Male Interviewe…: That is very true. We just sent an email out today talking about that. We keep thinking we’re getting to the end of the first wave and things keep going up. And this idea of adapting to the hopefully better normal is really where business leaders need to focus. I was curious when you were talking about the residents and some of them not on Facebook and challenged technologically. What have you been able to do to help them to connect with their families? I’m guessing that they haven’t been able to come in and see them?

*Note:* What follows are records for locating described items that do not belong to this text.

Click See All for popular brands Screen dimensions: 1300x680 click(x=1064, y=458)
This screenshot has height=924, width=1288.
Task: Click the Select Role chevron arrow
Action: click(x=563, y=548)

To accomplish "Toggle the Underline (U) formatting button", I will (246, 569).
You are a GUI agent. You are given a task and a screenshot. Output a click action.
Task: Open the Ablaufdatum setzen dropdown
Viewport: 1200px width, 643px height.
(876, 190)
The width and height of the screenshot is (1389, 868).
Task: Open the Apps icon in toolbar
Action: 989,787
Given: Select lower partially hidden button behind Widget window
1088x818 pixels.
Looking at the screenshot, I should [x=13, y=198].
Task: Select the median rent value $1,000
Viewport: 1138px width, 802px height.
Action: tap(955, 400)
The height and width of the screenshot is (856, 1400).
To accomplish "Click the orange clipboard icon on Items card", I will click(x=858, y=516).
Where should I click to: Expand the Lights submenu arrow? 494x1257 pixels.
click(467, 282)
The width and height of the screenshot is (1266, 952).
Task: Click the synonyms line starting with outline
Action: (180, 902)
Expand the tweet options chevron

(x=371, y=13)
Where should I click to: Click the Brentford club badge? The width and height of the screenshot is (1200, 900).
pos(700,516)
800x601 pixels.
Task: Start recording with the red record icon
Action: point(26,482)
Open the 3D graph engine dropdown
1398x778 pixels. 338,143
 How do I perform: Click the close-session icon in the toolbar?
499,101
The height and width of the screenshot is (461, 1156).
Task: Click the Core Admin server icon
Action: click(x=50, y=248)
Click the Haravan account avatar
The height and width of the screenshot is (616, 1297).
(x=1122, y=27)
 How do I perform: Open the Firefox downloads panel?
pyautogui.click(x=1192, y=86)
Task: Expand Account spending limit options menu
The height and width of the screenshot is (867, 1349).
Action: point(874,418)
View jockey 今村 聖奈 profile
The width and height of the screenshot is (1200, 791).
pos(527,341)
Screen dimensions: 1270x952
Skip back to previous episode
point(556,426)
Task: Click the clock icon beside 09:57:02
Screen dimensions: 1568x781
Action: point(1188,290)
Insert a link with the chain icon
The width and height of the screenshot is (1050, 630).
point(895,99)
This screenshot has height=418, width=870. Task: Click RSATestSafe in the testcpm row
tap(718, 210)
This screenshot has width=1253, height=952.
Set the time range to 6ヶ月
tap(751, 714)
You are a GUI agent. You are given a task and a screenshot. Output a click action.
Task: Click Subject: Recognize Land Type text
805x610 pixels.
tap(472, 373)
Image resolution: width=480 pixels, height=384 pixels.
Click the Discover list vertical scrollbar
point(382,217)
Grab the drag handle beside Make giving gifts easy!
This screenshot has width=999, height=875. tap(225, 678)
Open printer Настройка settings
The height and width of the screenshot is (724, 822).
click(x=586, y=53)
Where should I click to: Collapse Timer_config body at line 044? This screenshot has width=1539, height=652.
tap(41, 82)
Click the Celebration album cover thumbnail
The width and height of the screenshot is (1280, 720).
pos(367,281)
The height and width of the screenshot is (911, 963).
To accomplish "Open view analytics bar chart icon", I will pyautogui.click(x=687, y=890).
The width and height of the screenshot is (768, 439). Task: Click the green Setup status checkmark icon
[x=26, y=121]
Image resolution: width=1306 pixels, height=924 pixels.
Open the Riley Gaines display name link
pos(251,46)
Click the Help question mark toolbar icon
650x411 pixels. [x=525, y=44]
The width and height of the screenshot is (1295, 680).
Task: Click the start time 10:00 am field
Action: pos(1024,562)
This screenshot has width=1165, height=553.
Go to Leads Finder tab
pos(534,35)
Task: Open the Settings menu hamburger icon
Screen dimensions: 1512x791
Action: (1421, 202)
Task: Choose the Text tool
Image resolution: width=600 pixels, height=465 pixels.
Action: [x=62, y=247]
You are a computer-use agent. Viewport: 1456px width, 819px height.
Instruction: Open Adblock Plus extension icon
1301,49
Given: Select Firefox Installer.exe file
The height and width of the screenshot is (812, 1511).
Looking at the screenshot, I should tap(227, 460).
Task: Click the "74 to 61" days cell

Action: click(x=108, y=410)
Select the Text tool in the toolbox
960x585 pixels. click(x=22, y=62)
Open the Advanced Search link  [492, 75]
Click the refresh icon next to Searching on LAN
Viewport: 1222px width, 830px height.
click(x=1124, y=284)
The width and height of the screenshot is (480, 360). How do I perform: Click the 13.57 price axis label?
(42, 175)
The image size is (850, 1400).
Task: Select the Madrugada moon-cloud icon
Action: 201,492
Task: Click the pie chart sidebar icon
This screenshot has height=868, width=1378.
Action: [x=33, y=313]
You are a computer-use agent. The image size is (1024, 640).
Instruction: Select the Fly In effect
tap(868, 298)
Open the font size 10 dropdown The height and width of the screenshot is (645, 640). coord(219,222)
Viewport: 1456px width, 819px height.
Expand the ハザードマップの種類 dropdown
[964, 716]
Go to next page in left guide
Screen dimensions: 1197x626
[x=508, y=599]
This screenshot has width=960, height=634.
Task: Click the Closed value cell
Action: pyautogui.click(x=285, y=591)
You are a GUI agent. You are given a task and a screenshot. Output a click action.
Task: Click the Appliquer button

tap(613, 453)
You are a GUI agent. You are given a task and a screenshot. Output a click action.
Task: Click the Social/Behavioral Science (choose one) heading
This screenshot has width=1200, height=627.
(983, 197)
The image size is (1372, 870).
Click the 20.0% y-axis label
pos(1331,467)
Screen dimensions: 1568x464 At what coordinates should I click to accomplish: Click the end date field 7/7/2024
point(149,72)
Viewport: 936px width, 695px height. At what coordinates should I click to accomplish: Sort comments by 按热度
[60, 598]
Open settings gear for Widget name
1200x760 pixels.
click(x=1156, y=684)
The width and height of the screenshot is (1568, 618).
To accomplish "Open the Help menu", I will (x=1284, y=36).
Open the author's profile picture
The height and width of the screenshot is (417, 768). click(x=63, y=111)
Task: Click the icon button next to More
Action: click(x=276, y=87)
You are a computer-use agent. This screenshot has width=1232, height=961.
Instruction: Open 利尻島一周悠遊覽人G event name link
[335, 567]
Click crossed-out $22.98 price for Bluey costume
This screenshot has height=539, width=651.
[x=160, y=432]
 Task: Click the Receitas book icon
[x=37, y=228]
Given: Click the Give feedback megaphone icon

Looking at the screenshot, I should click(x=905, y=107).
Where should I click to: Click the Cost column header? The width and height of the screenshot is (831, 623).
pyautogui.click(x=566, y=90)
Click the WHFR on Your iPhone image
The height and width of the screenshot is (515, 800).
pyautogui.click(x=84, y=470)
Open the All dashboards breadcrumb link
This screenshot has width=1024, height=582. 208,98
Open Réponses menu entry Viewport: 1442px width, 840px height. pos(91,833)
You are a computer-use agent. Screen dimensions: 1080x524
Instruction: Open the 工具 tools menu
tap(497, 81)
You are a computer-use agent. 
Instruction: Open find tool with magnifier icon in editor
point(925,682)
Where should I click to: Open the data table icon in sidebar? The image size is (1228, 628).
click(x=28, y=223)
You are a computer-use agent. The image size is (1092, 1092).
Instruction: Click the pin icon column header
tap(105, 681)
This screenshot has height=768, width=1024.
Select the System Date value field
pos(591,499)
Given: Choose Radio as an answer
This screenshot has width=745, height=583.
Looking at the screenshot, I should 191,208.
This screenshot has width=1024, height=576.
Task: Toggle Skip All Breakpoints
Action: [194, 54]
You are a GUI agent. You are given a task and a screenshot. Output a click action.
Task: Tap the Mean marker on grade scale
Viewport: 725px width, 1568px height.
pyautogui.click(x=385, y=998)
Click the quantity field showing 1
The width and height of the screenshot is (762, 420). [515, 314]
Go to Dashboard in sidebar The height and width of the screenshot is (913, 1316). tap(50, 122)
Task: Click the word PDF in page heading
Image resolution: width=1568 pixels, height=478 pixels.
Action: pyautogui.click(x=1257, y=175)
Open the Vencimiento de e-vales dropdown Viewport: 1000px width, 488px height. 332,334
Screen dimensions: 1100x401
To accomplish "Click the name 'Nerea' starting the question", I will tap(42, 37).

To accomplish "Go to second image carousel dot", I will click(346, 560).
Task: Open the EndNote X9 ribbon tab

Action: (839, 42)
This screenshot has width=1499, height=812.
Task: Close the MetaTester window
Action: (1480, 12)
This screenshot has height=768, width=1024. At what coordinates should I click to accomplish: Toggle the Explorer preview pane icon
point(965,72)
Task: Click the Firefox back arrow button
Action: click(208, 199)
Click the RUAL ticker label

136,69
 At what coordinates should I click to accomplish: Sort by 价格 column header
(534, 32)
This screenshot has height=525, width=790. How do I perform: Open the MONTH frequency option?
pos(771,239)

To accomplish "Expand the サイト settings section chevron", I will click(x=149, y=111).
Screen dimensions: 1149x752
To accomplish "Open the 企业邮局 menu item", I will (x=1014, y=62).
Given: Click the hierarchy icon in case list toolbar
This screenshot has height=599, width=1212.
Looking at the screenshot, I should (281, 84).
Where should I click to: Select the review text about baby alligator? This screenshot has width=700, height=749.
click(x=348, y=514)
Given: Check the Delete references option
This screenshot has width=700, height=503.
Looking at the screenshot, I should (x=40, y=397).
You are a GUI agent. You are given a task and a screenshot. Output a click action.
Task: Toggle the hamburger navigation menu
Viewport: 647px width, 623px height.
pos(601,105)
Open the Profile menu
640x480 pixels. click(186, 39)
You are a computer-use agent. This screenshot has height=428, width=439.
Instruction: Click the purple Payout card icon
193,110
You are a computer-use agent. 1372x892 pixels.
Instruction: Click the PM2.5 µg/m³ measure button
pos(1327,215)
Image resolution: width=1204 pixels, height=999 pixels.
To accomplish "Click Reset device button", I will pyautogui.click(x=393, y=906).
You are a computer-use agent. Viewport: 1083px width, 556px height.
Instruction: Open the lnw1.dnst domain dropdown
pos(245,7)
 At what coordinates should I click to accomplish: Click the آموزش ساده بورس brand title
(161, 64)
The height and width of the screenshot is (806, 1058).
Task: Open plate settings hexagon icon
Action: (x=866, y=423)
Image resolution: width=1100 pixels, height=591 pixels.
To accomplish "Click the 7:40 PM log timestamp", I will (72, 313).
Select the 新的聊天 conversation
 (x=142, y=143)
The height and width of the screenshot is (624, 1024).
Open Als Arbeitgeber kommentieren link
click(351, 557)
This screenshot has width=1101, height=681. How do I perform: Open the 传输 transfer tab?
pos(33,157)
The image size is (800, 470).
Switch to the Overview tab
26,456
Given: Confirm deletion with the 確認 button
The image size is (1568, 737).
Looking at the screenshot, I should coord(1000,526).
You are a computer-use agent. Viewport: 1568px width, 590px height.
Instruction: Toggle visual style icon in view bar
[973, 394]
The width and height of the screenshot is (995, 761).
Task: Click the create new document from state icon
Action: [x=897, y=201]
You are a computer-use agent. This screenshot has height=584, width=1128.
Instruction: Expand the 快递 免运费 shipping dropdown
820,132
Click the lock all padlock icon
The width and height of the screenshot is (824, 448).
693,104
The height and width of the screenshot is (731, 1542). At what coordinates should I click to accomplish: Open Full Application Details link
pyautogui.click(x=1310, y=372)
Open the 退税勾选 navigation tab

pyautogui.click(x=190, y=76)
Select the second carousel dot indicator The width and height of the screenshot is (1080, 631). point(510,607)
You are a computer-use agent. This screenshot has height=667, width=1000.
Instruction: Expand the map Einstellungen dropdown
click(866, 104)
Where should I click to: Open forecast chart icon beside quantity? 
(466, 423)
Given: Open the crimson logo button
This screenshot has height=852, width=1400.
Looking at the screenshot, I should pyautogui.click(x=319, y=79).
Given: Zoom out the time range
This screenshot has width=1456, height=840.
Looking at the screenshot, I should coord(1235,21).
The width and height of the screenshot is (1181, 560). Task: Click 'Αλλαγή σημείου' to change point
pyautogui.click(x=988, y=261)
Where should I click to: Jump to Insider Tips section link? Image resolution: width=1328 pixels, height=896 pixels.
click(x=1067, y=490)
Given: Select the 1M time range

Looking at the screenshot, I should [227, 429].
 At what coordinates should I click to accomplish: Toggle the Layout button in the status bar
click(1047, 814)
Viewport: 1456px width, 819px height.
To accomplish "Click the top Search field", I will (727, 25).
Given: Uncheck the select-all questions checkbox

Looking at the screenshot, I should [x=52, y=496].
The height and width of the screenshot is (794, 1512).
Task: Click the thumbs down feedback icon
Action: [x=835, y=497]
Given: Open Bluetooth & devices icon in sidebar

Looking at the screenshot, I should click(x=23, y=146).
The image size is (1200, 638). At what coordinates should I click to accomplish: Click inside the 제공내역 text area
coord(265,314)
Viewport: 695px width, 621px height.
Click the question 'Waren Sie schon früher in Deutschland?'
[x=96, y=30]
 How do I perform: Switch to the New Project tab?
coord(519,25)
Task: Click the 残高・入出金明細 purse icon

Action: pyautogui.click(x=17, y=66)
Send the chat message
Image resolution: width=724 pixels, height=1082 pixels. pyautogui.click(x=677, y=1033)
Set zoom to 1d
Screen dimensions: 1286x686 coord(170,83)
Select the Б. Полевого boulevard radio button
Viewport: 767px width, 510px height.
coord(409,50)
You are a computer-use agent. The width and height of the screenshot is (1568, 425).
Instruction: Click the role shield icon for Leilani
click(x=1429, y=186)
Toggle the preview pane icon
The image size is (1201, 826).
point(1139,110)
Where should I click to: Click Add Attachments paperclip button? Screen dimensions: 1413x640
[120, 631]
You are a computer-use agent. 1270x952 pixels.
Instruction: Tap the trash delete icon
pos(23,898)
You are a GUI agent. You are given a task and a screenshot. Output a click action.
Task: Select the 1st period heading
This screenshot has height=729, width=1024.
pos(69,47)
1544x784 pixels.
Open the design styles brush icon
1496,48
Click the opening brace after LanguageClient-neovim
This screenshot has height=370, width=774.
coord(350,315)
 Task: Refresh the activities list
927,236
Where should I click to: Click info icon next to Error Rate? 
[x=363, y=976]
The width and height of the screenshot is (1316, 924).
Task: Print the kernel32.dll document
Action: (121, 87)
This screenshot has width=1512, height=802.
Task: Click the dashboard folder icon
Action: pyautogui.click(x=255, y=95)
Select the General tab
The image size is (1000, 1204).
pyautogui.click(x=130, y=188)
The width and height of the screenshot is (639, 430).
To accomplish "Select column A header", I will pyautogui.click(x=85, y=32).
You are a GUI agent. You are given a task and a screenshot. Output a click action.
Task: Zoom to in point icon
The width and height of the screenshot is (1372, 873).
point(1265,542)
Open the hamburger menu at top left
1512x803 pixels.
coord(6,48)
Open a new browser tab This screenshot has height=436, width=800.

Shirley Alter: Correct. CDC and Department of Health and Senior Services have just opened up visitation guidelines within our skilled facilities. So therefore, the families are able to come on property now with scheduled visits. You still have to maintain your six foot distancing, and we use barriers or plexiglass shields to keep the separation between the families. As we move forward, we’re trying to educate the families with our process to say, “We may have 110 degree heat index out here. So it’s not going to be conducive for you or your residents to sit out here and do this. Let’s take it to a screen.” Some of these things, once we teach the process, and it’s educational training, we’re going to have to figure out how we can communicate to the family that you can stream this actually to your television. So it’s ongoing education. You have to adapt or adopt the motto that we’re never too old to learn. Change is always good. Change is always good.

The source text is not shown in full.